Exercise description:
For the string "Expand", work out how many lines of the data contain it and give that number with nothing added.

*** Begin section ***

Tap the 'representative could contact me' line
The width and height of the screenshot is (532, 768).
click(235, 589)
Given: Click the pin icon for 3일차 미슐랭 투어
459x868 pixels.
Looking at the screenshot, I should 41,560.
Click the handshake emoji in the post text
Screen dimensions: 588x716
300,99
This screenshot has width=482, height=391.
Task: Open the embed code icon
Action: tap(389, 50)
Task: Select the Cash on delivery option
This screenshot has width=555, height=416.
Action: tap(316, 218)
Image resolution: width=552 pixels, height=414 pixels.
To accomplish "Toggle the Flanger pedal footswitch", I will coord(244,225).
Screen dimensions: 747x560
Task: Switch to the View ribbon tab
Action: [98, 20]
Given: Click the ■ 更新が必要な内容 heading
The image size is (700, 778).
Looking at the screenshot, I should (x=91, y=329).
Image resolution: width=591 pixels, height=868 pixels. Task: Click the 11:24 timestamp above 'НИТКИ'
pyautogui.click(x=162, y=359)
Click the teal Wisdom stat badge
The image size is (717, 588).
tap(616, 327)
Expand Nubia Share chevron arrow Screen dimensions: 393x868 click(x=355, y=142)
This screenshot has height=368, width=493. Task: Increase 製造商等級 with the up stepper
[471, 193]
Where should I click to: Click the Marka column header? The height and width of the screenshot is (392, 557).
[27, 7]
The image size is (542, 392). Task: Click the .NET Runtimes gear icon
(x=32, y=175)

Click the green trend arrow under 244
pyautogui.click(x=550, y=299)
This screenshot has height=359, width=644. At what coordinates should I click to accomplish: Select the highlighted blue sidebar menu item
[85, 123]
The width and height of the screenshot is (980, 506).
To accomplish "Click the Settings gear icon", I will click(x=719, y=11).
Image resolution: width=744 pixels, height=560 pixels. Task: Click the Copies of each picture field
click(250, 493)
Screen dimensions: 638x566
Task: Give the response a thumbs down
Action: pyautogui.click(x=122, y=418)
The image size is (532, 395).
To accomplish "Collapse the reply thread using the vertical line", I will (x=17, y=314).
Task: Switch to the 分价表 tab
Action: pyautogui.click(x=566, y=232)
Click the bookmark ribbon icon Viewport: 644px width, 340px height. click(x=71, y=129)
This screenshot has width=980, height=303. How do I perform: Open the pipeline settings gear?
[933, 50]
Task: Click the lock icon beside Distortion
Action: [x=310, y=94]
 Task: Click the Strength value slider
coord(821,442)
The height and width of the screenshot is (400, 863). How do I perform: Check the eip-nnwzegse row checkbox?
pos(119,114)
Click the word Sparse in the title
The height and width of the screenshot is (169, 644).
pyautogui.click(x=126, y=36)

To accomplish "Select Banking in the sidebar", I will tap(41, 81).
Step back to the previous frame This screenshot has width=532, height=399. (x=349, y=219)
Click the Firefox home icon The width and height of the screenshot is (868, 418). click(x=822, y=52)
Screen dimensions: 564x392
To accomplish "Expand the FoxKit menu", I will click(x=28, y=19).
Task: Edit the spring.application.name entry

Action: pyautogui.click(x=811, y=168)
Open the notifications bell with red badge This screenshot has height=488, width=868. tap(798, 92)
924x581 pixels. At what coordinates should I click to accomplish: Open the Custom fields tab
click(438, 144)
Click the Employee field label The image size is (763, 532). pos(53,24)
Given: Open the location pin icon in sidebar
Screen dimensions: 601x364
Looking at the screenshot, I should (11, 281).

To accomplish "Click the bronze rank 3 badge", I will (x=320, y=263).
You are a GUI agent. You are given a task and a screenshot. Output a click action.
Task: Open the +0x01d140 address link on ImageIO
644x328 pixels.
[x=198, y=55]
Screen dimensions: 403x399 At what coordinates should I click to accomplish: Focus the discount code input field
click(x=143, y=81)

*** End section ***

Answer to the exercise:
2